Socialiser : Depuis quelques années déjà, le monde s’est ouvert. L’accès à l’information et aux gens est de plus en plus facile. L’avion est devenue une commodité pour les peuples d’occident. Les échanges entre les différentes cultures sont de plus en plus fréquents. Malencontreusement, les frictions entre ces personnes d’origines différentes sont elles aussi beaucoup plus coutumières. Si je pouvais seulement changer une chose sur toute la planète, ça serait de rayer l’ignorance face aux autres populations qui peuplent la planète. L’incompréhension et la haine naissent de cette ignorance même. Ainsi, par l’entremise de mes billets, j’espère mettre fin à une partie de cette ignorance et faire de mes lecteurs des citoyens du monde qui saisissent les valeurs, les croyances et les défis des gens du Burkina Faso. Vous serez sans doute choqués par certaines des choses que j’écrirai. Cependant, je vous supplie de pousser votre réflexion au deuxième niveau. La différence dérange, mais c’est ce qui fait la beauté du monde. Si nous étions tous identiques, qu’y aurait-il à découvrir, à comprendre ? Je tenterai de demeurer neutre dans mes commentaires, mais je ne peux nier mes origines occidentales qui me poussent à avoir une perception biaisée. Or, je tiens à accentuer le fait que je crois profondément que ni la société canadienne, ni la société burkinabé n’est meilleure que l’autre. Les deux peuples ont leurs forces et leurs faiblesses. J’espère vous ouvrir les portes d’un autre univers qui rassemble pourtant des êtres humains identiques à ceux du Canada en ce sens qu’ils sont des êtres dotés de sentiments, de besoins et d’un profond désir de bien-être et d’accomplissement pour eux-mêmes ainsi que pour tous leurs pairs.

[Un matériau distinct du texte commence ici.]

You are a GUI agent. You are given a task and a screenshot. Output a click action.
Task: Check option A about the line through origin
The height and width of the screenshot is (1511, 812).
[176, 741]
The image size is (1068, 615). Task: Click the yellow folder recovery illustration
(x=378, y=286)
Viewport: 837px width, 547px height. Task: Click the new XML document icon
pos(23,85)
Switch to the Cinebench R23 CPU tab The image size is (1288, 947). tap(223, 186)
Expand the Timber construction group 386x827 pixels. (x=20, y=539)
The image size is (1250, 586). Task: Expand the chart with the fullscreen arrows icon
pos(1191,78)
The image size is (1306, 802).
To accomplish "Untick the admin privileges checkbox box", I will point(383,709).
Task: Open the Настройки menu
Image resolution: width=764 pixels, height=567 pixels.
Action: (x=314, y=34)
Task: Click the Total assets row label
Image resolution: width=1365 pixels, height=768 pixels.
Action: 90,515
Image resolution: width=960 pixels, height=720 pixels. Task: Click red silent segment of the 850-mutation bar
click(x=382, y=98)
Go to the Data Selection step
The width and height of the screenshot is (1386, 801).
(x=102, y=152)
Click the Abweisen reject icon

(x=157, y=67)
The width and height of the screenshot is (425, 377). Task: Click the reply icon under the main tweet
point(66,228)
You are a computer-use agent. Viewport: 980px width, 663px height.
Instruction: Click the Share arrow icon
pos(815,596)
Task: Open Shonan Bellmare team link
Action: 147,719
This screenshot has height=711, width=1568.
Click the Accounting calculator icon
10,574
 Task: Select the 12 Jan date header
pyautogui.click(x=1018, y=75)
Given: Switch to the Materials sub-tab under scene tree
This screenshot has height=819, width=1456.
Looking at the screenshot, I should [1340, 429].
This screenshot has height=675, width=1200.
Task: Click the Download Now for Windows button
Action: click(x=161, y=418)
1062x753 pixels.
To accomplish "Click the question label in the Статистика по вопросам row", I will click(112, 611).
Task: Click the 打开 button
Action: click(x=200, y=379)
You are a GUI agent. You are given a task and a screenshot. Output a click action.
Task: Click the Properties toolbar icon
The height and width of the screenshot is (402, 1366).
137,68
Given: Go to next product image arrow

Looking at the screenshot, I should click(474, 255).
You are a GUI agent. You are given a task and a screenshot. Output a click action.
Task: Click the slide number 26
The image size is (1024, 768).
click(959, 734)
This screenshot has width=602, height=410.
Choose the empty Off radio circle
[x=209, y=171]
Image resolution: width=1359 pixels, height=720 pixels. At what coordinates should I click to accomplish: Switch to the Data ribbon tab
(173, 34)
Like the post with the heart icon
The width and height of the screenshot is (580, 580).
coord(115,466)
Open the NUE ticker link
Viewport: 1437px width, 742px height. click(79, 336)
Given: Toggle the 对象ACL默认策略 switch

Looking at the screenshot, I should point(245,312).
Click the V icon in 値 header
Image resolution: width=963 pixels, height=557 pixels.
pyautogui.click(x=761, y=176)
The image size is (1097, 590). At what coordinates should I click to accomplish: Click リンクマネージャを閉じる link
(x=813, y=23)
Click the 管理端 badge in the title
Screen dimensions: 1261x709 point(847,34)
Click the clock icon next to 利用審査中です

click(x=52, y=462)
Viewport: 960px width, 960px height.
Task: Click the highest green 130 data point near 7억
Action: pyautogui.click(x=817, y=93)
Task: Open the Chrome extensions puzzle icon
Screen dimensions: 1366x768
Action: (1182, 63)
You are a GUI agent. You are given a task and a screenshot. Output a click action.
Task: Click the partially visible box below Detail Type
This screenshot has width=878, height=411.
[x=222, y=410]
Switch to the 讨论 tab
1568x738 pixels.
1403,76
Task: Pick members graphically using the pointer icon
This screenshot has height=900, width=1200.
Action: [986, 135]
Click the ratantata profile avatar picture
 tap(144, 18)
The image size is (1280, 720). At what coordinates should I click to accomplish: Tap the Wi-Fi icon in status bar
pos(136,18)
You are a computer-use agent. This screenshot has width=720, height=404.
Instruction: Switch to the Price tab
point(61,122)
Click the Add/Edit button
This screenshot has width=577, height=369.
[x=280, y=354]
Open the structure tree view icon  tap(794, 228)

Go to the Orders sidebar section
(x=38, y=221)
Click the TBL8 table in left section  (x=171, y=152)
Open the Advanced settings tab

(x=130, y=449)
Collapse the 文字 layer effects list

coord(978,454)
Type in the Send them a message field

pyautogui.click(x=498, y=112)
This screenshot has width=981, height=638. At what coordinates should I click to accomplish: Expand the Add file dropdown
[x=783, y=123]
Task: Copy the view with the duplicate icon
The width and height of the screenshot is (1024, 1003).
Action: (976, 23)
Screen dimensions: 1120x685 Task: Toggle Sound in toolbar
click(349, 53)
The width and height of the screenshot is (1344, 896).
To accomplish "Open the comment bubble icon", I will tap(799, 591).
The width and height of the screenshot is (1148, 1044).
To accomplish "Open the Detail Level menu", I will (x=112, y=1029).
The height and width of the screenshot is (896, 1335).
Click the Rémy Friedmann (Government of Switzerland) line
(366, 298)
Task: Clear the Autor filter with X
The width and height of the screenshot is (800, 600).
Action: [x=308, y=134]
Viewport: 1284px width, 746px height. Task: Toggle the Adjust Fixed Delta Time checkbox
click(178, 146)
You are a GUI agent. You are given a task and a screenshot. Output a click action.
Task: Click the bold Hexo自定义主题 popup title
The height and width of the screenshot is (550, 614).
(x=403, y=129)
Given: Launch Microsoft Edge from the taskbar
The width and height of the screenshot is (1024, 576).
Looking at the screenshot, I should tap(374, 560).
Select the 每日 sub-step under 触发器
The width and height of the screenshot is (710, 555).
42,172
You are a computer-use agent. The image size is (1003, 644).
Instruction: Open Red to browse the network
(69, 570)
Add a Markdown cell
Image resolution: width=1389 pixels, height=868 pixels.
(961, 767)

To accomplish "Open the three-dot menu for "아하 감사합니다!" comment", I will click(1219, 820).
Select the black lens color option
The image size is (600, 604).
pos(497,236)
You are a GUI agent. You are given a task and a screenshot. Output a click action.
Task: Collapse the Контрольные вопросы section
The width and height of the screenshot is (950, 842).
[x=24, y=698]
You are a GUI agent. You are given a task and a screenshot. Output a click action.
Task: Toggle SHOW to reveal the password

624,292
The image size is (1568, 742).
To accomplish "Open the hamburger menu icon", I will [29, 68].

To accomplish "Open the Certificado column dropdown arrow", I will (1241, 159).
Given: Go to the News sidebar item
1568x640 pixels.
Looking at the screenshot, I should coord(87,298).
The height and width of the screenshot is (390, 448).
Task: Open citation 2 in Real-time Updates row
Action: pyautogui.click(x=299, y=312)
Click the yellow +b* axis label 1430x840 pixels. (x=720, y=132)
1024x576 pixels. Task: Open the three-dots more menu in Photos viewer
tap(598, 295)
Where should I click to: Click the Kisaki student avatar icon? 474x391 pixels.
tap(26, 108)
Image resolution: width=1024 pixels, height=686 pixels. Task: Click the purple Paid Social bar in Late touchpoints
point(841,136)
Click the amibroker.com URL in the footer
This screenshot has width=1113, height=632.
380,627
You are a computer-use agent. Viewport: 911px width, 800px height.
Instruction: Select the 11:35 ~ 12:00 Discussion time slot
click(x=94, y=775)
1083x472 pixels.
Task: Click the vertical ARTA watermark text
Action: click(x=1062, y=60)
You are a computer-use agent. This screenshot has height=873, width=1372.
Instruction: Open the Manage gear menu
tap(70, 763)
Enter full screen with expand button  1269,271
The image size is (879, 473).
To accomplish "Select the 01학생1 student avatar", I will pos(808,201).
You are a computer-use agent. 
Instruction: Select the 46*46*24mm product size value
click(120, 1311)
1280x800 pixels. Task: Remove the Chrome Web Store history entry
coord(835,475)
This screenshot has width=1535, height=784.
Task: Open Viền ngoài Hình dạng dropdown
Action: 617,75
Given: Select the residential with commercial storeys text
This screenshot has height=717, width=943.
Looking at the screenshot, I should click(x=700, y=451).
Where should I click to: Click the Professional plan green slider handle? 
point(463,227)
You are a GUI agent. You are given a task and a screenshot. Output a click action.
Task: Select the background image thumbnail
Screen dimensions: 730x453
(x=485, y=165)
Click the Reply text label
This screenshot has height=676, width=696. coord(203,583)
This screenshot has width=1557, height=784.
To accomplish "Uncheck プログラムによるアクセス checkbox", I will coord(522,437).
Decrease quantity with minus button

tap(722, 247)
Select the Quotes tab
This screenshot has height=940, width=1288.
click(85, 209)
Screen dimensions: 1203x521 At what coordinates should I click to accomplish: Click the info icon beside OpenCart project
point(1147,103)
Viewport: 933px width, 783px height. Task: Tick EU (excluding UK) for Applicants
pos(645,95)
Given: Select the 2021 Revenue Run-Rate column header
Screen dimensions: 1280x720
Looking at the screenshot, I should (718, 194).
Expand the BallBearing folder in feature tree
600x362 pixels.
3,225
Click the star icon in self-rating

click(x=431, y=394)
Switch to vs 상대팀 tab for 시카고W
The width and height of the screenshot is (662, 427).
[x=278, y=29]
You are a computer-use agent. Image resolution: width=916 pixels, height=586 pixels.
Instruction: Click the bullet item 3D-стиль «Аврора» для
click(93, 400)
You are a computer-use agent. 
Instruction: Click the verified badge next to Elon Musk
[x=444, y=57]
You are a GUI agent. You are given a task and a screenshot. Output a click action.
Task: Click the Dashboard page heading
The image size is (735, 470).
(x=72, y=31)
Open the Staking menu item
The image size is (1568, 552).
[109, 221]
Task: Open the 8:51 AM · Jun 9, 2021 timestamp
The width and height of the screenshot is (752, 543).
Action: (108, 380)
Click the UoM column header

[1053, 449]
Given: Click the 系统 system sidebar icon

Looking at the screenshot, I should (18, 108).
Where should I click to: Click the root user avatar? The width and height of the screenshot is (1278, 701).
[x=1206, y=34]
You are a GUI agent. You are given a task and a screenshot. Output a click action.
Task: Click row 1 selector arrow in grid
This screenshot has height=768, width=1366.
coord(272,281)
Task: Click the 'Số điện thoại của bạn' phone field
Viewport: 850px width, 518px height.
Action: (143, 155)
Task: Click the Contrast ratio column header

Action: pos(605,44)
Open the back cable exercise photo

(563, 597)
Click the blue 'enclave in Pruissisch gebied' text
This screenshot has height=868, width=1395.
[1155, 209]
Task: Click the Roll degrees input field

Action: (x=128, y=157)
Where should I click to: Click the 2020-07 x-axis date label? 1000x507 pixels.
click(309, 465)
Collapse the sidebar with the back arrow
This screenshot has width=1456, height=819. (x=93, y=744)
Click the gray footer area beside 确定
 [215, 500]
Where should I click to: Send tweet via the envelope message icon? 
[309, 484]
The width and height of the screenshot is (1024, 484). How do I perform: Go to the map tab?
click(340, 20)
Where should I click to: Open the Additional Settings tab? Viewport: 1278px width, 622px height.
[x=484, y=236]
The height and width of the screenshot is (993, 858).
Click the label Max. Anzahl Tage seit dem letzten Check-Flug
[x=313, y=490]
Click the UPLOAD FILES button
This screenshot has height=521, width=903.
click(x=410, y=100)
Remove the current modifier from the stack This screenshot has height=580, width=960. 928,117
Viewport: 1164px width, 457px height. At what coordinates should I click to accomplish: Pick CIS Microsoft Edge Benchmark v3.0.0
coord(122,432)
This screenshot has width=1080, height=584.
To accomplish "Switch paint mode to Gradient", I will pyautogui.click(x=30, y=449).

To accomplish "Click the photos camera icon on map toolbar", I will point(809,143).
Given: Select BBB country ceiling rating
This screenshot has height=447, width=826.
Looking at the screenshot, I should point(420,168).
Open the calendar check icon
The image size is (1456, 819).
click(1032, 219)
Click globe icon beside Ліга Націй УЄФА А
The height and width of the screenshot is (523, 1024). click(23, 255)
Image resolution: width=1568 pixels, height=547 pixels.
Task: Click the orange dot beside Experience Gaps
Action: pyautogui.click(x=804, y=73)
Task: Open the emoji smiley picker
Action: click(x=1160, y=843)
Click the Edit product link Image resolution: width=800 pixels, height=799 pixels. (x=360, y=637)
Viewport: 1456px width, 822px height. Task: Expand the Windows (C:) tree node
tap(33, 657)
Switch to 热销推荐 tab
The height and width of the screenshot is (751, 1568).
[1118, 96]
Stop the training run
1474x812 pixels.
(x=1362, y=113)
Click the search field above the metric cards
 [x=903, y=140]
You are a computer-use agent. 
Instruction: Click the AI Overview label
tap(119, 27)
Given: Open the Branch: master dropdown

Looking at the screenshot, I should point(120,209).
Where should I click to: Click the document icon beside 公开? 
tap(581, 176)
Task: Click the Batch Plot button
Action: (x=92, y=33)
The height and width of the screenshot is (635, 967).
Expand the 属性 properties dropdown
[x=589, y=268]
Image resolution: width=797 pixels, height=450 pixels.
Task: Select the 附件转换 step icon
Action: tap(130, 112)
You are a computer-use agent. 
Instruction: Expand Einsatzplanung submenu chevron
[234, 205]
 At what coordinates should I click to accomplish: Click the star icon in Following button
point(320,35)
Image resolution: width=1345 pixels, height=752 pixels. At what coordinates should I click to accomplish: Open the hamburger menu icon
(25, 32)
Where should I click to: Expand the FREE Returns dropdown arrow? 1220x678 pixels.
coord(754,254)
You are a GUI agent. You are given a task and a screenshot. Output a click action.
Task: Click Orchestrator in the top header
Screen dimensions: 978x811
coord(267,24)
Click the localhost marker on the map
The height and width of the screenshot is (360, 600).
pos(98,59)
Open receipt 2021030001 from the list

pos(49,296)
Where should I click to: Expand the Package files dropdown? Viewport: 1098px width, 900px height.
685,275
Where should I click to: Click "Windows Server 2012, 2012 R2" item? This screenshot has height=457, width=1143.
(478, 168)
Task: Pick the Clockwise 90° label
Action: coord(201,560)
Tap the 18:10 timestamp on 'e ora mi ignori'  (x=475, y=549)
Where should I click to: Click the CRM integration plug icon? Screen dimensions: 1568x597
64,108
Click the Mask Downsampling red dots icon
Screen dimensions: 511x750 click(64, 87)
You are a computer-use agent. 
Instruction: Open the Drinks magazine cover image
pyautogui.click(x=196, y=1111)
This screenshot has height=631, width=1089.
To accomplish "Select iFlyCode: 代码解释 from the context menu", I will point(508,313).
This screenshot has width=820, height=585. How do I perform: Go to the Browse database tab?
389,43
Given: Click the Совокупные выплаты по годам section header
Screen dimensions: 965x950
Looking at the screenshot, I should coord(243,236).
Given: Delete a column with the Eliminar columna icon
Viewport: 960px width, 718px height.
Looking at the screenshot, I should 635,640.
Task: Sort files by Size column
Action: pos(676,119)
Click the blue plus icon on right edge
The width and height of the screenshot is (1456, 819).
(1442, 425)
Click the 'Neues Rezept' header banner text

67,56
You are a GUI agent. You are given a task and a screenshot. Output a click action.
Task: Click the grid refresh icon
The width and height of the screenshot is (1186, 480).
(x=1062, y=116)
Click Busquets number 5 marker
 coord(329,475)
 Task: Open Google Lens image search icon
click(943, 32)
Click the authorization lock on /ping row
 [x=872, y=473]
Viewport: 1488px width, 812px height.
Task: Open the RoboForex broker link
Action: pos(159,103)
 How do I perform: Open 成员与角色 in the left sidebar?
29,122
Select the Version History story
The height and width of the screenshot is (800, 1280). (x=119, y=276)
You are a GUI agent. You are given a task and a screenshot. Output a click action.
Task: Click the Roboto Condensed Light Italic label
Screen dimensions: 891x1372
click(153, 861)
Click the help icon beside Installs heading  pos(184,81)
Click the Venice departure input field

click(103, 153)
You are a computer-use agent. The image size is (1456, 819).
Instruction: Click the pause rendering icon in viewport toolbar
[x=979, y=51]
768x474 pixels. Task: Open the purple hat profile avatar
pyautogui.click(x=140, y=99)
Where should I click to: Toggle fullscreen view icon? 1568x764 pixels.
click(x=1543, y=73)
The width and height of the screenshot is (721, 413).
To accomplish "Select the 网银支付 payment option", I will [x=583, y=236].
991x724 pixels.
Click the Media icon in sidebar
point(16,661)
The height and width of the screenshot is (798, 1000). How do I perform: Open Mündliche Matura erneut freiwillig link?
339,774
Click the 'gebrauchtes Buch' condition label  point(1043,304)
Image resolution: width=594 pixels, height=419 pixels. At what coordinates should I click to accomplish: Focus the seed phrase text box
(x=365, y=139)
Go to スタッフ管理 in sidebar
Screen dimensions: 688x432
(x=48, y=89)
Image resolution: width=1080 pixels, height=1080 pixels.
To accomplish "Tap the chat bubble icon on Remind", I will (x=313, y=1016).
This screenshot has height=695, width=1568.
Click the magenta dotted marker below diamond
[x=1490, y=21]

Voici mes trois missions au cours de ces vingt-et-un mois de partage avec vous. Je vous présente mes trois objectifs de cette façon, car je veux demeurer imputable face à vous. Cette expérience, je ne la vie pas seulement pour moi, je la vie pour nous. Chaque fois que je n’atteindrai pas mes buts de partage, je vous supplie de me ramener à l’ordre, de me questionner, de me pousser dans mes réflexions, de me critiquer. De la même façon, quand j’aurai su les atteindre, vous êtes invité à me le notifier. Cette écriture, je la fais pour nous. Je veux qu’elle vous soit utile. Je souhaite que vous appreniez, que vous soyez rassurés, mais surtout que vous compreniez ce qui me pousse intrinsèquement à être ici plutôt qu’ailleurs à ce moment dans ma vie.

Merci de m’être fidèle, vos commentaires sont un moteur d’énergie inestimable pour moi.